As the unpaid president of American Sunrise, Cisneros continues to work hard to raise funds for the organization that provides after-school educational programs for children and classes for their parents as well.
JULY/AUGUST 2012
BECKY HAMMON
BASKETBALL PLAYER, SAN ANTONIO SILVER STARS
Back in 2003, SAN ANTONIO WOMAN profiled Clarissa Davis-Wrightsil at a historic moment for women’s basketball in the city and the country. The former basketball Olympian had been hired by Spurs Sports & Entertainment to spearhead the effort to bring a women’s pro team to the Alamo City. Named the Silver Stars, that team launched its inaugural season that year with a Memorial Day game at the then-SBC Center.

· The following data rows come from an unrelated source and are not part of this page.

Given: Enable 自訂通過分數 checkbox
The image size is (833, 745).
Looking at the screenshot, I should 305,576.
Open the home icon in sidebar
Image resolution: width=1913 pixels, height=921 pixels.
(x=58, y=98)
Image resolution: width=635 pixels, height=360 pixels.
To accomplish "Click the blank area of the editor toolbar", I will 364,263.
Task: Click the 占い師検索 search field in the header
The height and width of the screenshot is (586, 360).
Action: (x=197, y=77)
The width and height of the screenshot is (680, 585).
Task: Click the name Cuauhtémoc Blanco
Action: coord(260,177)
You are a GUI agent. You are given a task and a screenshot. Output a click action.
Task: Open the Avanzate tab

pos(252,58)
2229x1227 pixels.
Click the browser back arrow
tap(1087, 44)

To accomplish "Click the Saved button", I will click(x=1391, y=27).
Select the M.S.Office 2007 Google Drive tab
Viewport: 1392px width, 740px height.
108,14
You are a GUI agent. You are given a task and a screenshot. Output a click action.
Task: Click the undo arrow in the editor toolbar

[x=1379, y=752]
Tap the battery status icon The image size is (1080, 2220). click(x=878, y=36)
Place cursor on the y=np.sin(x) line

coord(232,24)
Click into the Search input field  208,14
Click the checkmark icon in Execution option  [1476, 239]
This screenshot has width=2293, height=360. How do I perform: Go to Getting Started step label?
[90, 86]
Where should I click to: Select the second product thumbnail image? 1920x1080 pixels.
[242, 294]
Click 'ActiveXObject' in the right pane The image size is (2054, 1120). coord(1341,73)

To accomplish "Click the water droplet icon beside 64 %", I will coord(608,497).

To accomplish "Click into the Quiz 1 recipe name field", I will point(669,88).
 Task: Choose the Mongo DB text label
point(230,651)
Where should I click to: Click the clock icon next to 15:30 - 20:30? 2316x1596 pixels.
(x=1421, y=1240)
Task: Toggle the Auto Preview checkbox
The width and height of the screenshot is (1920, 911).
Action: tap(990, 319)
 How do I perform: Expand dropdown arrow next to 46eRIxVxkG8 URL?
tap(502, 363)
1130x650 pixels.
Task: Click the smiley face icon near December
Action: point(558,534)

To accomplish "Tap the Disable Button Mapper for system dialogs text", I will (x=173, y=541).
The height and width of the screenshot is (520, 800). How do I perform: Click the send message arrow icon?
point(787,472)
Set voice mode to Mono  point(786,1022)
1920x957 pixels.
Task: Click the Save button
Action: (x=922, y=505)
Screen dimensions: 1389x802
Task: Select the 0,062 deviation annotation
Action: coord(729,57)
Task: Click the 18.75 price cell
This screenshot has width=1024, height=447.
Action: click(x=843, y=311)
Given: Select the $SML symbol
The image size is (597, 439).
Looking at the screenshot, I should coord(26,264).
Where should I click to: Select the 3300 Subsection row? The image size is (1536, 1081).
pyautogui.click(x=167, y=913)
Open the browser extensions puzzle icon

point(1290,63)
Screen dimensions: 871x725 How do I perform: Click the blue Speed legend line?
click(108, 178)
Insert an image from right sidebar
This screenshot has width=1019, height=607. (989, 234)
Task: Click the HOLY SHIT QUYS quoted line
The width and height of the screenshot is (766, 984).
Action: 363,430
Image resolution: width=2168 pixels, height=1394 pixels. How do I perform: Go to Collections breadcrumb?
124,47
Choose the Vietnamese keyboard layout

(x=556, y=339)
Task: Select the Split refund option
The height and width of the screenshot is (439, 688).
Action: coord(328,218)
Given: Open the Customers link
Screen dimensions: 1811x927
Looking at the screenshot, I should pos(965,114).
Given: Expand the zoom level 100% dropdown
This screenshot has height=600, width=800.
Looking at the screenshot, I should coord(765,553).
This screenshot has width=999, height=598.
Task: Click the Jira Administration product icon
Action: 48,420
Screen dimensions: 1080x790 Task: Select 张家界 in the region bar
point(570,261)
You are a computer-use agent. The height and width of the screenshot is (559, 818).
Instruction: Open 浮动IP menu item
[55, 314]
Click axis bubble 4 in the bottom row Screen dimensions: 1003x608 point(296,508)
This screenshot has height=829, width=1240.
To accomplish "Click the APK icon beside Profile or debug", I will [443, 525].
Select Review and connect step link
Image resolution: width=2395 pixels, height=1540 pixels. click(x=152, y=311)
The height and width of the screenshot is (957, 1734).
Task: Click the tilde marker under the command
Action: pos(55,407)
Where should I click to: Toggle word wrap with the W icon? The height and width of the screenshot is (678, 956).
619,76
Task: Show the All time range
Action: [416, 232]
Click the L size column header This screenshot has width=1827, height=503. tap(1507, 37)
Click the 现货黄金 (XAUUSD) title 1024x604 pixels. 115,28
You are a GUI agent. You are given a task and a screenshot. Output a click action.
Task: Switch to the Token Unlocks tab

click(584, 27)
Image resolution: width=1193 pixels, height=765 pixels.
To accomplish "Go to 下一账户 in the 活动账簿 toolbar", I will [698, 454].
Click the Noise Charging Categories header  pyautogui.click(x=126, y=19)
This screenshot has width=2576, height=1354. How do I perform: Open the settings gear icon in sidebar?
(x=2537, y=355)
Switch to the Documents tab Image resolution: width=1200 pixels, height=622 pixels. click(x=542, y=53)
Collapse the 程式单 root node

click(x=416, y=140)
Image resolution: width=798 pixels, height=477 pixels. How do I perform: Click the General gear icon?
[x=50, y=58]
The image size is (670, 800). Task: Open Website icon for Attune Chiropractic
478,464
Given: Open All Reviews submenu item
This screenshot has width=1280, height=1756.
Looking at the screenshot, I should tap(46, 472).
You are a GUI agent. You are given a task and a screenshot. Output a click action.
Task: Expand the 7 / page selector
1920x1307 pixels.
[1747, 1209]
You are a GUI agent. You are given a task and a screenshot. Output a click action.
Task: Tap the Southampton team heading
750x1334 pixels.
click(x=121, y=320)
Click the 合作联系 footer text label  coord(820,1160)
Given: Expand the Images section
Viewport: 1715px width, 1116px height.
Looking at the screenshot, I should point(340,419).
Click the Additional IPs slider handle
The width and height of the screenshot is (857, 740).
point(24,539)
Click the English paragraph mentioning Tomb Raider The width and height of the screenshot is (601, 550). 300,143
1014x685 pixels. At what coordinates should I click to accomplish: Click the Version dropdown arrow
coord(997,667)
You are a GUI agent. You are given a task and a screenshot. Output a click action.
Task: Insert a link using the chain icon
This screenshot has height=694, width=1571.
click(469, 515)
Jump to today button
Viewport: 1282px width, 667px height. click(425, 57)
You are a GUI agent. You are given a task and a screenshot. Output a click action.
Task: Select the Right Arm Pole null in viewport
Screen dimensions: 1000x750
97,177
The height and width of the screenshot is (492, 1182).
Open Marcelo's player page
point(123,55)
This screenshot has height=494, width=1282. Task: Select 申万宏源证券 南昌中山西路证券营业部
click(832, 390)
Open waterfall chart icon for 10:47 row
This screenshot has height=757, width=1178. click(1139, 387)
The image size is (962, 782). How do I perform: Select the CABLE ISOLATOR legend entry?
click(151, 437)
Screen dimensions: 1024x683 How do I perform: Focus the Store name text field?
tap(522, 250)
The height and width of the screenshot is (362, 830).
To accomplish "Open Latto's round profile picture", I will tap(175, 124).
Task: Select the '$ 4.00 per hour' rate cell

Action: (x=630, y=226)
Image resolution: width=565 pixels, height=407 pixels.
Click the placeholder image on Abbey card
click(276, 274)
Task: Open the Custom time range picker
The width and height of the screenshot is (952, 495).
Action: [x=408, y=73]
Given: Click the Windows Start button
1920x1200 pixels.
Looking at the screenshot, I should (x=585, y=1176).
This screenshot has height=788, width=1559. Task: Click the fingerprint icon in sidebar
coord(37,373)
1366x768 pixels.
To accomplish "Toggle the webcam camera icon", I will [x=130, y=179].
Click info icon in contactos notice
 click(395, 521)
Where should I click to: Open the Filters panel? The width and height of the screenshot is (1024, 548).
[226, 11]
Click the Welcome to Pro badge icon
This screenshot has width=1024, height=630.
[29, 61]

Fast forward 10 seasons, and look at the Stars today. Though it has yet to become WNBA’s No 1, the current team has scored many, many wins and qualified for the playoffs for six consecutive seasons, including 2012. This represents the third-longest postseason streak in the WNBA, after Seattle (nine) and Indiana (eight). Our July/August cover girl, guard Becky Hammon, is a team leader, a six-time All-Star and one of the Top 15 players in WNBA history. And she’s an Olympian, too, though she played for the Russian Olympic team, not the American. What makes these achievements even more remarkable is that she is only 5 feet 6 inches tall in a world of 6-plus-footers. “I have had to rely on my brain. I am going against bigger and faster people, elite athletes, so I had to become a student of the game and be creative,” says the fearless Hammon.
Go, Silver Stars, Go!
SEPTEMBER/OCTOBER 2012
ELIZABETH CHAMBERS
ACTRESS, OWNER, BIRD BAKERY
Opening a bakery isn’t exactly top news, but when a Hollywood personality who is married to rising movie star heartthrob Armie Hammer returns to the city of her birth to bake cupcakes and pies … well, people get interested. Chambers has thrown her heart and energy into the Bird Bakery, and San Antonians are responding in kind. And for a good reason — the goodies are a big cut above the competition.
One bit she confided to us during the interview concerned the bird feeder she installed outside the door. When a certain cardinal comes by to peck, she feels like it’s the spirit of her grandmother coming by to say hi. Grandma ran a catering business in Alamo Heights for years, and most recipes originated in her kitchen. We like that sense of history and family loyalty around here!